** WORK TO DO **
Copy the following lines word for word.

** MATERIAL SUPPLIED **
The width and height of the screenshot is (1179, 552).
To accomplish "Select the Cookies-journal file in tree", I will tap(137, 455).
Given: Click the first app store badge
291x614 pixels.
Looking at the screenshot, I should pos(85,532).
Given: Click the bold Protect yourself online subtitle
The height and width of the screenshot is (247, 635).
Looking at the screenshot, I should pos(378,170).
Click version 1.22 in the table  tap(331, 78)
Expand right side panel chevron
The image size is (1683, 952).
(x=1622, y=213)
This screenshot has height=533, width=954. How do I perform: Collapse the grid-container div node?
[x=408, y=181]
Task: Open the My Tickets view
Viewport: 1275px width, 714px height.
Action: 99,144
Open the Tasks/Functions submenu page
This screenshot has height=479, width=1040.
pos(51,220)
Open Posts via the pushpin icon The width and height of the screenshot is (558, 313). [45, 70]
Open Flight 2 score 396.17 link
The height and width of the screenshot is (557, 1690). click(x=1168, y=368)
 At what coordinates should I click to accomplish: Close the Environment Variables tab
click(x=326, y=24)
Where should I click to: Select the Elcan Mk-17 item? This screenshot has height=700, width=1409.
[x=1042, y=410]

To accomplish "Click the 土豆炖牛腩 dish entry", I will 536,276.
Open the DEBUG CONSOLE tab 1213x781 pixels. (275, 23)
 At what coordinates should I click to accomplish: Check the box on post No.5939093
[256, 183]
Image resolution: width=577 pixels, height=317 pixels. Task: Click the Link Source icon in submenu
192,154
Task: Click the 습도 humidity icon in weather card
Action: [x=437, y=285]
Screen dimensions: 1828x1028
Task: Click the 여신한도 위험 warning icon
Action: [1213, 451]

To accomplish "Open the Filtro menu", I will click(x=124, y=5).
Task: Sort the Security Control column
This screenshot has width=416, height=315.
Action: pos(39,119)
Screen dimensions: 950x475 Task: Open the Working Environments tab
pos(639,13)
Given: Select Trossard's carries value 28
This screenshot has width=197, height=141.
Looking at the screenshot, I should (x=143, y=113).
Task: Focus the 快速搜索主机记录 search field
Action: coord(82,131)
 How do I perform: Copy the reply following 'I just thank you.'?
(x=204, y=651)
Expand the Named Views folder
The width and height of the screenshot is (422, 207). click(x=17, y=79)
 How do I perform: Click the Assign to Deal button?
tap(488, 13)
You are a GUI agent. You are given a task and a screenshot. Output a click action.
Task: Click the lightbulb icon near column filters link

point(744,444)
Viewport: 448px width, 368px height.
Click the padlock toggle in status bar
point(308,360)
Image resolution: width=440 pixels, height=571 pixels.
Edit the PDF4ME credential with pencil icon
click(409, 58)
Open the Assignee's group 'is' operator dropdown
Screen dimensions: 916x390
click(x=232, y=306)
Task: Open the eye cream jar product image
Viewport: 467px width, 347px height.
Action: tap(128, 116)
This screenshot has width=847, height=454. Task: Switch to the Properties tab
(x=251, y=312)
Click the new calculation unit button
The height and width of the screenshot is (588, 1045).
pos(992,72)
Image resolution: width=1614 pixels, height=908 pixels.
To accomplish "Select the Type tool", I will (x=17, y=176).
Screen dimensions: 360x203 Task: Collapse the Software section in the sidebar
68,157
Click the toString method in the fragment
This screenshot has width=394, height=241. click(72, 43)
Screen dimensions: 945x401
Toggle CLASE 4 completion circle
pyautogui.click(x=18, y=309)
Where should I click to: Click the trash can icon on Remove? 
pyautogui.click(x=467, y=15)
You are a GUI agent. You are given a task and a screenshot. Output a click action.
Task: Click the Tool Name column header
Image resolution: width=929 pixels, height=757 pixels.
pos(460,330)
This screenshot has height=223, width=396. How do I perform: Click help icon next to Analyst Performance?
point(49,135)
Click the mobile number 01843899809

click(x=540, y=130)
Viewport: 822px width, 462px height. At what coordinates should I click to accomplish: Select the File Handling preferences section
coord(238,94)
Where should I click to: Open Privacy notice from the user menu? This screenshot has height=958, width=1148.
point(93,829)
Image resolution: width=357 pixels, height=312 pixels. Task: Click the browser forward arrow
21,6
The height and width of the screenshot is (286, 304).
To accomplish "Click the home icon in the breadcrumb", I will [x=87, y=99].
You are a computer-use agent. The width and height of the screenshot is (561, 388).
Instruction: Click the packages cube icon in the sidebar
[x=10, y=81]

** SOLUTION TO THIS EXERCISE **
The width and height of the screenshot is (1179, 552).
To accomplish "Select the Cookies-journal file in tree", I will tap(137, 455).
Given: Click the first app store badge
291x614 pixels.
Looking at the screenshot, I should pos(85,532).
Given: Click the bold Protect yourself online subtitle
The height and width of the screenshot is (247, 635).
Looking at the screenshot, I should pos(378,170).
Click version 1.22 in the table  tap(331, 78)
Expand right side panel chevron
The image size is (1683, 952).
(x=1622, y=213)
This screenshot has height=533, width=954. How do I perform: Collapse the grid-container div node?
[x=408, y=181]
Task: Open the My Tickets view
Viewport: 1275px width, 714px height.
Action: 99,144
Open the Tasks/Functions submenu page
This screenshot has height=479, width=1040.
pos(51,220)
Open Posts via the pushpin icon The width and height of the screenshot is (558, 313). [45, 70]
Open Flight 2 score 396.17 link
The height and width of the screenshot is (557, 1690). click(x=1168, y=368)
 At what coordinates should I click to accomplish: Close the Environment Variables tab
click(x=326, y=24)
Where should I click to: Select the Elcan Mk-17 item? This screenshot has height=700, width=1409.
[x=1042, y=410]

To accomplish "Click the 土豆炖牛腩 dish entry", I will 536,276.
Open the DEBUG CONSOLE tab 1213x781 pixels. (275, 23)
 At what coordinates should I click to accomplish: Check the box on post No.5939093
[256, 183]
Image resolution: width=577 pixels, height=317 pixels. Task: Click the Link Source icon in submenu
192,154
Task: Click the 습도 humidity icon in weather card
Action: [x=437, y=285]
Screen dimensions: 1828x1028
Task: Click the 여신한도 위험 warning icon
Action: [1213, 451]

To accomplish "Open the Filtro menu", I will click(x=124, y=5).
Task: Sort the Security Control column
This screenshot has width=416, height=315.
Action: pos(39,119)
Screen dimensions: 950x475 Task: Open the Working Environments tab
pos(639,13)
Given: Select Trossard's carries value 28
This screenshot has width=197, height=141.
Looking at the screenshot, I should (x=143, y=113).
Task: Focus the 快速搜索主机记录 search field
Action: coord(82,131)
 How do I perform: Copy the reply following 'I just thank you.'?
(x=204, y=651)
Expand the Named Views folder
The width and height of the screenshot is (422, 207). click(x=17, y=79)
 How do I perform: Click the Assign to Deal button?
tap(488, 13)
You are a GUI agent. You are given a task and a screenshot. Output a click action.
Task: Click the lightbulb icon near column filters link

point(744,444)
Viewport: 448px width, 368px height.
Click the padlock toggle in status bar
point(308,360)
Image resolution: width=440 pixels, height=571 pixels.
Edit the PDF4ME credential with pencil icon
click(409, 58)
Open the Assignee's group 'is' operator dropdown
Screen dimensions: 916x390
click(x=232, y=306)
Task: Open the eye cream jar product image
Viewport: 467px width, 347px height.
Action: tap(128, 116)
This screenshot has width=847, height=454. Task: Switch to the Properties tab
(x=251, y=312)
Click the new calculation unit button
The height and width of the screenshot is (588, 1045).
pos(992,72)
Image resolution: width=1614 pixels, height=908 pixels.
To accomplish "Select the Type tool", I will (x=17, y=176).
Screen dimensions: 360x203 Task: Collapse the Software section in the sidebar
68,157
Click the toString method in the fragment
This screenshot has width=394, height=241. click(72, 43)
Screen dimensions: 945x401
Toggle CLASE 4 completion circle
pyautogui.click(x=18, y=309)
Where should I click to: Click the trash can icon on Remove? 
pyautogui.click(x=467, y=15)
You are a GUI agent. You are given a task and a screenshot. Output a click action.
Task: Click the Tool Name column header
Image resolution: width=929 pixels, height=757 pixels.
pos(460,330)
This screenshot has height=223, width=396. How do I perform: Click help icon next to Analyst Performance?
point(49,135)
Click the mobile number 01843899809

click(x=540, y=130)
Viewport: 822px width, 462px height. At what coordinates should I click to accomplish: Select the File Handling preferences section
coord(238,94)
Where should I click to: Open Privacy notice from the user menu? This screenshot has height=958, width=1148.
point(93,829)
Image resolution: width=357 pixels, height=312 pixels. Task: Click the browser forward arrow
21,6
The height and width of the screenshot is (286, 304).
To accomplish "Click the home icon in the breadcrumb", I will [x=87, y=99].
You are a computer-use agent. The width and height of the screenshot is (561, 388).
Instruction: Click the packages cube icon in the sidebar
[x=10, y=81]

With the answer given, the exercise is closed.